- DVD Cover
- Directed by: Ron Mann
- Written by: Solomon Vesta
- Starring: Woody Harrelson
- Edited by: Robert Kennedy
- Distributed by: Mongrel Media
- Release date: 2003;
- Running time: 80 minutes
- Countries: Canada United States
- Language: English

= Go Further =

Go Further is a 2003 documentary film by Ron Mann starring Woody Harrelson and a group of other environmental activists riding around in a large, bio-fueled bus. The tour was called the Simple Organic Living Tour and it was produced by cause-related marketers the Spitfire Agency. The film debuted at the South by Southwest Film Festival in March 2003, and at the Toronto International Film Festival in September 2003, where it was first runner-up for the People's Choice Award. It was also nominated for a Genie Award for Best Documentary.
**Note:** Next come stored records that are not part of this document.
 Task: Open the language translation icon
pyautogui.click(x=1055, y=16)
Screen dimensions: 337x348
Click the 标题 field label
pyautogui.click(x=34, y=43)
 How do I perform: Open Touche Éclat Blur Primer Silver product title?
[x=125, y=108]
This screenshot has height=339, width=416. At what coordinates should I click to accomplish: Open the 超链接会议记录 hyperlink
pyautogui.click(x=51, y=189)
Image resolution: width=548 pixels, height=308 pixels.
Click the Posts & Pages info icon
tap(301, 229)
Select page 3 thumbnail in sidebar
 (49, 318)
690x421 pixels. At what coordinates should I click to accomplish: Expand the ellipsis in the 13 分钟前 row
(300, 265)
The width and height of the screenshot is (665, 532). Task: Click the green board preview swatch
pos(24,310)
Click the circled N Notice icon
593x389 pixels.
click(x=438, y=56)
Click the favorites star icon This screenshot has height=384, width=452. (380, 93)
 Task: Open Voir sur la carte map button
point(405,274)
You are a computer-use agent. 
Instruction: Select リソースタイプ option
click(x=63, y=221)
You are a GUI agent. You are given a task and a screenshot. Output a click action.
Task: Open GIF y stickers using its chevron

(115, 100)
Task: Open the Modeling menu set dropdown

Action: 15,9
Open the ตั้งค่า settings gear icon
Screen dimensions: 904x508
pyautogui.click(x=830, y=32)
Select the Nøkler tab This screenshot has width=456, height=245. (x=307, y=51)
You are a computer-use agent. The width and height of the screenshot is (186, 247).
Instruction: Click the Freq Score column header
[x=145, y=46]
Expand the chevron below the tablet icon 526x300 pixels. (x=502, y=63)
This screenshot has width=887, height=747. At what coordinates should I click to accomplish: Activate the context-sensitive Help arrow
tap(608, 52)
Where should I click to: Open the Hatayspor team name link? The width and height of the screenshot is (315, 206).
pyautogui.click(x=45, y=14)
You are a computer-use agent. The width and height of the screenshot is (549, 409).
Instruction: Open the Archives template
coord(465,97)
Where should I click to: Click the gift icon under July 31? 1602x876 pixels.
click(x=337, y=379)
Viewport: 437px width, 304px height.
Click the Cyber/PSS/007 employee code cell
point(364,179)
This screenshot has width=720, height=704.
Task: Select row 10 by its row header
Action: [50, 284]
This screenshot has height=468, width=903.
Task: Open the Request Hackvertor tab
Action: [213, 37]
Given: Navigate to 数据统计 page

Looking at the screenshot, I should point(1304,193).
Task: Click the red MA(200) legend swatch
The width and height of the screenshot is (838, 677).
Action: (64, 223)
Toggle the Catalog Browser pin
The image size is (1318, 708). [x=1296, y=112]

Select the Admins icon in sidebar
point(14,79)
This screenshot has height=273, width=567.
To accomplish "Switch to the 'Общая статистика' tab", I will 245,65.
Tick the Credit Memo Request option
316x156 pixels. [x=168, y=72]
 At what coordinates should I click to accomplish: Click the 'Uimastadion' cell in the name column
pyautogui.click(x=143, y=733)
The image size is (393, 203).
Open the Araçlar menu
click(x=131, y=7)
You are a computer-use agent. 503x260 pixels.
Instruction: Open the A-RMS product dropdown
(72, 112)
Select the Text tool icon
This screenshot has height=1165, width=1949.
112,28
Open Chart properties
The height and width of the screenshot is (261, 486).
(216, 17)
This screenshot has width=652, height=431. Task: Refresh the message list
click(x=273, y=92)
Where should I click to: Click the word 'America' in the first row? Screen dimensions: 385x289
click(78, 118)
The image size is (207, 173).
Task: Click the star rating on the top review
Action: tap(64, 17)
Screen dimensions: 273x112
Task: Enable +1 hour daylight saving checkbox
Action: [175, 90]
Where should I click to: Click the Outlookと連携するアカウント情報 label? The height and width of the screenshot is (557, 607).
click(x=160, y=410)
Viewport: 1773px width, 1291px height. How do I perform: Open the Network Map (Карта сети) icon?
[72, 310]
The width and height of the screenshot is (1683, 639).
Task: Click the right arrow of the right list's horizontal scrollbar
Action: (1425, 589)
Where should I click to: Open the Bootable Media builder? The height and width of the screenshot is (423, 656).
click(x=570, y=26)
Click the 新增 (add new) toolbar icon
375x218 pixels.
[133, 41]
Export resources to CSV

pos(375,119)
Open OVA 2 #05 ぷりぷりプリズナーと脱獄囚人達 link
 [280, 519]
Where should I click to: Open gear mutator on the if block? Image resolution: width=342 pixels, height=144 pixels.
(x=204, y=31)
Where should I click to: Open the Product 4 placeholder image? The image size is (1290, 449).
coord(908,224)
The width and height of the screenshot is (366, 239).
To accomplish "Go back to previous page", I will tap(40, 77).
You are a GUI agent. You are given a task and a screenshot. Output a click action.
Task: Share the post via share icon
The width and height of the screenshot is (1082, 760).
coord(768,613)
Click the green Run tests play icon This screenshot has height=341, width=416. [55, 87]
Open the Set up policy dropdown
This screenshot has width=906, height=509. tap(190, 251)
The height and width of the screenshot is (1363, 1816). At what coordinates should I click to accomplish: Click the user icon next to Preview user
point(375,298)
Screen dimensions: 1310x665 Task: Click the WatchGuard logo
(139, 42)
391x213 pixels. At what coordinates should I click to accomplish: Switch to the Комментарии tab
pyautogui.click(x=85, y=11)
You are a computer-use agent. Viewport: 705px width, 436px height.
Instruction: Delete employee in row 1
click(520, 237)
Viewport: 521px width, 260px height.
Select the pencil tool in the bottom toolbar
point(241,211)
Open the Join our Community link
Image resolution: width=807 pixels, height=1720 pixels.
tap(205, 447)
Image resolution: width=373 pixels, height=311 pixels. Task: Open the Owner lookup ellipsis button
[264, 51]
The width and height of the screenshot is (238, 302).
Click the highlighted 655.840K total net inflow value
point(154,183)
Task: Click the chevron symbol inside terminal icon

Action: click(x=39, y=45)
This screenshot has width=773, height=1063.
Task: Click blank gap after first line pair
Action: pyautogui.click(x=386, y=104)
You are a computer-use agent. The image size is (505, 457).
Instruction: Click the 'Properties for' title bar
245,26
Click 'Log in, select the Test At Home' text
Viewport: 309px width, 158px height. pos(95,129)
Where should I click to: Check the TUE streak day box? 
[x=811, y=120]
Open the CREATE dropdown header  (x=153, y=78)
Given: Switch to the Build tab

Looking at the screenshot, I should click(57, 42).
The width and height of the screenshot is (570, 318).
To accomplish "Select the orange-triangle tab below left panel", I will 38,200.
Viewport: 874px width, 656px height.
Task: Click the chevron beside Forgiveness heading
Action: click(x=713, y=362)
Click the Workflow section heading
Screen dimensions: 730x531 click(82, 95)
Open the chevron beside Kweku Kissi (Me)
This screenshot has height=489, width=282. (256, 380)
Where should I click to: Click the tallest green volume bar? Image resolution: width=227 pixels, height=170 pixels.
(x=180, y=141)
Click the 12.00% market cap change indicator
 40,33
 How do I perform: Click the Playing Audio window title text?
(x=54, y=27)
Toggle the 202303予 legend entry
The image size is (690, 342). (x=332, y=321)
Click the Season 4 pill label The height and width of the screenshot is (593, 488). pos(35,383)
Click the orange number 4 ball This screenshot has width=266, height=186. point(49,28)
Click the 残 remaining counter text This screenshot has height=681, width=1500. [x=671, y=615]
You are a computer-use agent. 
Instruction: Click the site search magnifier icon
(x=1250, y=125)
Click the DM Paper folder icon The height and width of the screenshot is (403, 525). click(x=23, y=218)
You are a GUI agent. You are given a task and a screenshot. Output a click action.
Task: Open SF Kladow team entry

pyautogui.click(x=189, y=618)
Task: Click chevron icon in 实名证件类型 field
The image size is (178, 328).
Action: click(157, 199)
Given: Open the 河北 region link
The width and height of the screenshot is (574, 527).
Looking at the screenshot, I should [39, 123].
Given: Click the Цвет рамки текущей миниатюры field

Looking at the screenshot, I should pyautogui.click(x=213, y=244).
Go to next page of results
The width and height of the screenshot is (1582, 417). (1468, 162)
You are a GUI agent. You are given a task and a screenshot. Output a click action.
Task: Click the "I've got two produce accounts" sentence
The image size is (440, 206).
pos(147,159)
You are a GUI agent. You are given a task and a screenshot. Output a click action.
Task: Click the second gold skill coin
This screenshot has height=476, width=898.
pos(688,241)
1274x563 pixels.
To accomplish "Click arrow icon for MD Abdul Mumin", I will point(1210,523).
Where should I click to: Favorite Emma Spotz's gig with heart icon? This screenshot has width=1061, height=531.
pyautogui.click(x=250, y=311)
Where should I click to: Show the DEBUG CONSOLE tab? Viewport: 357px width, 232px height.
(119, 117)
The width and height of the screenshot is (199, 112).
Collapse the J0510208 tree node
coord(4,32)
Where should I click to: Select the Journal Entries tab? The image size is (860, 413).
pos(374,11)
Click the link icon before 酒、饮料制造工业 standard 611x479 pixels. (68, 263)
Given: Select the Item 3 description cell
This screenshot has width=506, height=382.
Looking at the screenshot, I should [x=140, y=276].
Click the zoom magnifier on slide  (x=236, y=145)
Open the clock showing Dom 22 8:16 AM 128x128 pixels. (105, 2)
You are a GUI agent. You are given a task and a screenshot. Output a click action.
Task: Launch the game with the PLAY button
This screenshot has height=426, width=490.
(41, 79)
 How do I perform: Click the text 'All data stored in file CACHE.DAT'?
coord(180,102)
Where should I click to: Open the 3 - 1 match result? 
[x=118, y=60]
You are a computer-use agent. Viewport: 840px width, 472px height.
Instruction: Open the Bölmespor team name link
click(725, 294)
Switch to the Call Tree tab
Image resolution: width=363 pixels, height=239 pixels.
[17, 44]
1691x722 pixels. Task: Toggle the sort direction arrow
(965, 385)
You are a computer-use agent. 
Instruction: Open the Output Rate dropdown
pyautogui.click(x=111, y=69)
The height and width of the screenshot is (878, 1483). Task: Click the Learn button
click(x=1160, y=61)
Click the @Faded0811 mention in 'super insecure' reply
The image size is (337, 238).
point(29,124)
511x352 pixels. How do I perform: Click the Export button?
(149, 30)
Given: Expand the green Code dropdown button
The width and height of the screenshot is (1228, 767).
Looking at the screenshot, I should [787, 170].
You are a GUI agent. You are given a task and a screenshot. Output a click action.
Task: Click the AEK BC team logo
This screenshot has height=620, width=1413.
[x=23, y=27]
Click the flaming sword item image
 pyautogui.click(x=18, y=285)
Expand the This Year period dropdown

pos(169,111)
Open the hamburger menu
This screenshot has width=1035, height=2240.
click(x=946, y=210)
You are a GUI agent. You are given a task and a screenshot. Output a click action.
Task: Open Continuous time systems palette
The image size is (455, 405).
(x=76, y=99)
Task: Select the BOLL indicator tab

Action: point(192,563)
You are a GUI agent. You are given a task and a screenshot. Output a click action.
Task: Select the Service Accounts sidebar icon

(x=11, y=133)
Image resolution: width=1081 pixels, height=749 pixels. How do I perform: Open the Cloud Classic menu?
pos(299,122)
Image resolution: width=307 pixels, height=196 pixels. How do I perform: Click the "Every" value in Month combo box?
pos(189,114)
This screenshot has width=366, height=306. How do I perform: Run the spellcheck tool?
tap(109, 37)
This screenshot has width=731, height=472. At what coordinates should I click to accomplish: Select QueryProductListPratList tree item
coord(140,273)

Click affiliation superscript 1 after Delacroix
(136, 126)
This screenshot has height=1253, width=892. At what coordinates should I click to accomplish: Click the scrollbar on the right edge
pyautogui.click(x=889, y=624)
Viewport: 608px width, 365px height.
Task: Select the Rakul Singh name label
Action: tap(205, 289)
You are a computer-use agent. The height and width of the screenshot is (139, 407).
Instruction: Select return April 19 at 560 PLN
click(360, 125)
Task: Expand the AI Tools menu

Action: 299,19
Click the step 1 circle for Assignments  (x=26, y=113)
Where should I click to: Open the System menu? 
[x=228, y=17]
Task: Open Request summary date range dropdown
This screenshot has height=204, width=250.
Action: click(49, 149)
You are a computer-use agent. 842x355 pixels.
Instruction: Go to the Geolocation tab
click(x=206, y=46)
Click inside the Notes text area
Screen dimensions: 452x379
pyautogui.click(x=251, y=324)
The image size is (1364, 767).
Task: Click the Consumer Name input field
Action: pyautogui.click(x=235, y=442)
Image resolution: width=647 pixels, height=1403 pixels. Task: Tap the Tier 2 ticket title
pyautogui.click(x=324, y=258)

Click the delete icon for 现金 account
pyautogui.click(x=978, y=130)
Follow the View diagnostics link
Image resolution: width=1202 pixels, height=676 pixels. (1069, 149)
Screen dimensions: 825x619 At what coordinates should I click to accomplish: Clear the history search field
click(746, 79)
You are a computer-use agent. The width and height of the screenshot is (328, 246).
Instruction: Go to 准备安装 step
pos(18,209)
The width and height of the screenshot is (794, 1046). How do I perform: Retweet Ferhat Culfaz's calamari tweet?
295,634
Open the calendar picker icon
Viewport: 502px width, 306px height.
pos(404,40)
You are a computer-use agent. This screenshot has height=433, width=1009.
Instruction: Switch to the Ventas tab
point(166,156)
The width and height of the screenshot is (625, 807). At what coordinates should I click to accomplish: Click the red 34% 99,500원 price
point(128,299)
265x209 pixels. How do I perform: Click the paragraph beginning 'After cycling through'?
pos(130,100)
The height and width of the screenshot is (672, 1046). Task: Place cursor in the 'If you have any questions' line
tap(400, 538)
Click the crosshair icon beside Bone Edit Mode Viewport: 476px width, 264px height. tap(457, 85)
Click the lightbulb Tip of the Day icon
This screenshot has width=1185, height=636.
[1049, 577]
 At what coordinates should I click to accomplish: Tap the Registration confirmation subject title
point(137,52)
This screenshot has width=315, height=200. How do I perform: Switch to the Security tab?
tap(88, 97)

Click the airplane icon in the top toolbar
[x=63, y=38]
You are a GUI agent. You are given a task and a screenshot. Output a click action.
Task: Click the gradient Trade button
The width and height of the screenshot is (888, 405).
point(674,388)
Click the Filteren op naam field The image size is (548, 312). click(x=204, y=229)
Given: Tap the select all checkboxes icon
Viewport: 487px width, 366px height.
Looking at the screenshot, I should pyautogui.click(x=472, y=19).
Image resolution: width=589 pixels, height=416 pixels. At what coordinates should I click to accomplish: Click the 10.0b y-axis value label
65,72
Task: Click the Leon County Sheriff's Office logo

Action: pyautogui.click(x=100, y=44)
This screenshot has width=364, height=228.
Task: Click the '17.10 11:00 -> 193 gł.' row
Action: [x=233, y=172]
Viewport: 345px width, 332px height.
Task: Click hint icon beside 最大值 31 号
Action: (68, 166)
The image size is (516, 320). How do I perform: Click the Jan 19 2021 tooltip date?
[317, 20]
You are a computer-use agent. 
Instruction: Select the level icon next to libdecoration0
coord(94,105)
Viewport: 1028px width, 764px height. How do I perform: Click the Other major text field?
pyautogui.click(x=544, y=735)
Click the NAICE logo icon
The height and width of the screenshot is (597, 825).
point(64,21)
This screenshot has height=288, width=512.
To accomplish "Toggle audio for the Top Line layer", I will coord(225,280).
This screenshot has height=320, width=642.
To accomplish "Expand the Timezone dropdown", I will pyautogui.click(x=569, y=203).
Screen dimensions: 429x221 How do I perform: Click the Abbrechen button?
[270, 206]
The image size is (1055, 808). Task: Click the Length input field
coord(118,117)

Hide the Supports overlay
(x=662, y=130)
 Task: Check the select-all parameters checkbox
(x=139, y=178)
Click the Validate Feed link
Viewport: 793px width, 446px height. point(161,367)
The film features cameos by Dave Matthews, Natalie Merchant, Ken Kesey, Bob Weir (of the Grateful Dead), Michael Franti (of Spearhead), Anthony Kiedis (of Red Hot Chili Peppers), Rob Heydon, Medeski Martin & Wood, and The String Cheese Incident.

==Description==
Ron Mann's Go Further is a documentary observing the escapades of Woody Harrelson and his comrades as they travel from Seattle, Washington, to Los Angeles, California. In an attempt to spread a message of change in order to better the planet, Woody and his companions—"a yoga-teacher, a raw food chef, a hemp-activist, a junk-food addict, and a college student who suspends her life to impulsively hop aboard"—speak at numerous universities and visit various environmentally important sites, as their journey weaves on and around Route 101. It is an example of individual and political action on climate change.

==Book==
The film also triggered the writing of a book, titled Go Further, published by Warwick Publishing in Toronto, Ontario. The book's ideologies and themes parallel the movie.